Not owning a printer at Dartmouth, I use the College’s public system, called GreenPrint, which has a number of stations set up around campus from which students can print for a small fee. I attempted to do this last night. I approached one of the printers and, through the attached computer, told it to print my page.

It did not. Instead, it spat out a double-sided page of instructions on how to get it to work properly. The infamous page is pictured below.

GreenPrint gook front.jpg GreenPrint gook back.jpg

I do not use the term “infamous” lightly, for this was not the first time a GreenPrint printer birthed the above-pictured abomination. Oh no. A quick tour reveals that each printer has before it a large bin, into which piles upon piles of these ridiculous pages are tossed daily. I would hazard a guess that at least 20 reams of paper, not to mention the associated ink, students’ time, and College money, are wasted on them daily. More aggravating still is that the GreenPrint machines are often perfectly functional when they spit these pages out; they proceed to print the requested document without difficulty after vomiting a copy of the infamous page.

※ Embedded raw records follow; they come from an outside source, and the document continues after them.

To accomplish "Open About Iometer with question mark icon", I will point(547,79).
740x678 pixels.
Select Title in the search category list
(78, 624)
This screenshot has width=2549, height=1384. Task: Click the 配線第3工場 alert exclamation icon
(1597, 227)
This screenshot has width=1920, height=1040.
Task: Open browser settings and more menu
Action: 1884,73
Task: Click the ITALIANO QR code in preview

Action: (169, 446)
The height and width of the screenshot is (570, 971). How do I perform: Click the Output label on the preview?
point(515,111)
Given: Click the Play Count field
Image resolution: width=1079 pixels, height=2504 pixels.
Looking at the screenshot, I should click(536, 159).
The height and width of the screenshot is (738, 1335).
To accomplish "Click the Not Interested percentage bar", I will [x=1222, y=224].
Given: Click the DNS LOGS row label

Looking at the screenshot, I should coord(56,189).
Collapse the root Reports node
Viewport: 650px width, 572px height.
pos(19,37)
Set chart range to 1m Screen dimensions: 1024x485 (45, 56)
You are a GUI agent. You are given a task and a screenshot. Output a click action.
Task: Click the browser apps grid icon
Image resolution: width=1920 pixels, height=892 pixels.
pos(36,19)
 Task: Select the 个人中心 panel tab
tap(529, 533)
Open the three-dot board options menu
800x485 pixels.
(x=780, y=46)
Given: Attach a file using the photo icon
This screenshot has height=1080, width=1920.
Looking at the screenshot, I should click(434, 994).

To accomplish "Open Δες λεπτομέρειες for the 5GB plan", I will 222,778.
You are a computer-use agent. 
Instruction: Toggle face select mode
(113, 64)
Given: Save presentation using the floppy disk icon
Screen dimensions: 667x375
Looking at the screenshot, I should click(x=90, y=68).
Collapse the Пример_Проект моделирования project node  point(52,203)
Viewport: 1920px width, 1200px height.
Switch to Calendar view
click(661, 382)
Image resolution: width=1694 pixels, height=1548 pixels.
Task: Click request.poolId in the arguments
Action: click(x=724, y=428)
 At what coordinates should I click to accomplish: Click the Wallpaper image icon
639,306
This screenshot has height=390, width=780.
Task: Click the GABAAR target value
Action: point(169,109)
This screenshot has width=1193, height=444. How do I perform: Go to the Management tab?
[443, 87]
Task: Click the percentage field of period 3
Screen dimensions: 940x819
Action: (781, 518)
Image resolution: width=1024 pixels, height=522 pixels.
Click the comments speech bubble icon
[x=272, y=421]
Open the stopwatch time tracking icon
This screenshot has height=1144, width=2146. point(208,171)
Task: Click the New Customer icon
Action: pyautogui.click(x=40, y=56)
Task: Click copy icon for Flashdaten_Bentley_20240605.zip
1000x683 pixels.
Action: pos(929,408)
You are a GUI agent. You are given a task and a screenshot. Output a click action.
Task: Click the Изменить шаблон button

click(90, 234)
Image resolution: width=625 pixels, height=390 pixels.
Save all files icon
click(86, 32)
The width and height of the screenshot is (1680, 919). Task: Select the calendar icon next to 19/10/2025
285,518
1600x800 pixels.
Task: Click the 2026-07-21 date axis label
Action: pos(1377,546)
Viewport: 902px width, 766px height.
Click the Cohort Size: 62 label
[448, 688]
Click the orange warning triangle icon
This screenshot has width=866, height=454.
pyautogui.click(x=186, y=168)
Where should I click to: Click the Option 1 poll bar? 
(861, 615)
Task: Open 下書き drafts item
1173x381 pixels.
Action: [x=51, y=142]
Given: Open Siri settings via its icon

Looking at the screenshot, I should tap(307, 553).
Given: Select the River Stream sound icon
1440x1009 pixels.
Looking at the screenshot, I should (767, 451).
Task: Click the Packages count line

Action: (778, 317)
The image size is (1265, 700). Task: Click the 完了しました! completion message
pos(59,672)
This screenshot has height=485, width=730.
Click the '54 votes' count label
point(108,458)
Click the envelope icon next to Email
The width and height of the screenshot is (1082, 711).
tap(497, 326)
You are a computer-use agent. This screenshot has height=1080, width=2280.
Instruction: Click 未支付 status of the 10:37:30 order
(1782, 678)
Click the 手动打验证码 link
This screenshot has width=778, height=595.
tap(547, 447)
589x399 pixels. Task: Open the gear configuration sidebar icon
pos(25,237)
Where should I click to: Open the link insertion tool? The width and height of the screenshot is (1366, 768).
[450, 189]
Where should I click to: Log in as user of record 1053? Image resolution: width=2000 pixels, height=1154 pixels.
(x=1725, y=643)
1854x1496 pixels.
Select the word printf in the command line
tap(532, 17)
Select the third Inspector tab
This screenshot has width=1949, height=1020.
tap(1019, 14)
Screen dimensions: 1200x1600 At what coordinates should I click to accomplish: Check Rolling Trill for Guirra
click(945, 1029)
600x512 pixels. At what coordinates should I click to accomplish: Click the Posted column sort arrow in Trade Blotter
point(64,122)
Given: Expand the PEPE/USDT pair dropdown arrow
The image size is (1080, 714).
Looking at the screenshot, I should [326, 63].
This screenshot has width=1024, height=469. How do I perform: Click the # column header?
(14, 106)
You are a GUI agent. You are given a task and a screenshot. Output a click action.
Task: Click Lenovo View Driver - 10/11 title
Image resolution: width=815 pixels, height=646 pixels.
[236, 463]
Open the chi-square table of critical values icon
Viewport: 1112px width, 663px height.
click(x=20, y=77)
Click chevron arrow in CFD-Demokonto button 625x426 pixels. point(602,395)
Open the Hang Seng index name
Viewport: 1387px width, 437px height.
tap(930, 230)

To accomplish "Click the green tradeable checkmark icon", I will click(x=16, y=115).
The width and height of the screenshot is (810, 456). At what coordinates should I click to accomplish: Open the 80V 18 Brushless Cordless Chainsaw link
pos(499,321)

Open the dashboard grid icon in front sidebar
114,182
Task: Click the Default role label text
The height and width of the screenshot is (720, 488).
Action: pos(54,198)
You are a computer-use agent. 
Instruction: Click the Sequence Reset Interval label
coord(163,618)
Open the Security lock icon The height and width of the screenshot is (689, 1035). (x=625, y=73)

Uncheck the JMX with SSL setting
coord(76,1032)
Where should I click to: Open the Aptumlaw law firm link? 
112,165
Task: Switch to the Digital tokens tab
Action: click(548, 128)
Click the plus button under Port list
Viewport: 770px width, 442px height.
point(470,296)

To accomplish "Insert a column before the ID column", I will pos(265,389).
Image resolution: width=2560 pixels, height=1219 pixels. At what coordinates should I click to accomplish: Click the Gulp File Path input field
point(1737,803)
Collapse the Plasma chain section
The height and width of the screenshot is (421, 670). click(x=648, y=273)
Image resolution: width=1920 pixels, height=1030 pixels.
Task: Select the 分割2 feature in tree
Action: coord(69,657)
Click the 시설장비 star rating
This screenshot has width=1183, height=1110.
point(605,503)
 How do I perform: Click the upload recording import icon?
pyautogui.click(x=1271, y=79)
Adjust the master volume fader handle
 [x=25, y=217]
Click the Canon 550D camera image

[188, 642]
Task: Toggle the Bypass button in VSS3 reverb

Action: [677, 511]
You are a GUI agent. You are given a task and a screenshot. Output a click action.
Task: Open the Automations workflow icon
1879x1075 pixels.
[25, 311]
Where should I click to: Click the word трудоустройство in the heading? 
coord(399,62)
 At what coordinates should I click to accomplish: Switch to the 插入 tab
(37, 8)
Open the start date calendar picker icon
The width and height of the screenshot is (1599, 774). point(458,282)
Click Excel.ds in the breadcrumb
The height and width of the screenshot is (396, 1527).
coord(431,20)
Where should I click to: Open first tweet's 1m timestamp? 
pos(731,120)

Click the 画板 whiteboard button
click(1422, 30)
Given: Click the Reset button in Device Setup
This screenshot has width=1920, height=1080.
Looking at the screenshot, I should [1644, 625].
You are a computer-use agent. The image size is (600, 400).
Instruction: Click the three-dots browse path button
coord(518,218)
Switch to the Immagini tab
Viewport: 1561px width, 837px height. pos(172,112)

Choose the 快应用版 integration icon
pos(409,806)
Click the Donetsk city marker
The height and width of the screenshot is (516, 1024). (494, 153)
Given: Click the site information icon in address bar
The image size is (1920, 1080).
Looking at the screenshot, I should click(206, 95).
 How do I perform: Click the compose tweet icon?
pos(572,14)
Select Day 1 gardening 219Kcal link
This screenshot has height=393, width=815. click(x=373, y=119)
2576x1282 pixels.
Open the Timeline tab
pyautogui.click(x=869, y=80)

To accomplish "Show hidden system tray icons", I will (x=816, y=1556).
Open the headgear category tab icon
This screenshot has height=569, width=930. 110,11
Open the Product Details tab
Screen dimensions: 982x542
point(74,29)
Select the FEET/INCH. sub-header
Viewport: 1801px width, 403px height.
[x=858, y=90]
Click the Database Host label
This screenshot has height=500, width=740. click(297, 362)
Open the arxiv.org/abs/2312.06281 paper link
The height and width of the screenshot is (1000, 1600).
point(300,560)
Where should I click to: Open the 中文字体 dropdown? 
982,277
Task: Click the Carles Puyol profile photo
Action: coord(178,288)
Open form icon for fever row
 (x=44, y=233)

Meanwhile, Dartmouth announced last week that it will be installing “real-time, animated displays in the common spaces of the Rauner, Bildner, Goldstein and Thomas residence halls. The displays, broadcast on low-energy monitors, will show an animated polar bear, designed by Sonia Lei ‘08, at various levels of comfort or distress, depending on the amount of energy being used in the building. Low energy use equals a happy, healthy polar bear. High usage results in the bear suffering the effects of global warming.”

Can you say waste of money?

Can you say perverse priorities?

Can you say bureaucratic blindness?

McKinsey can! “The annual budgeting process for administrative services is not explicitly tied to institutional priorities and there is no formal planning process that creates the necessary linkage.”

If we’re going to be environmentally conscious, let’s do it in a way that saves time and money, not wastes it.

Why can’t the printers be programmed not to continually vomit up copies of the infamous page? Technological impossibility? I reject that explanation out of hand. This is Dartmouth.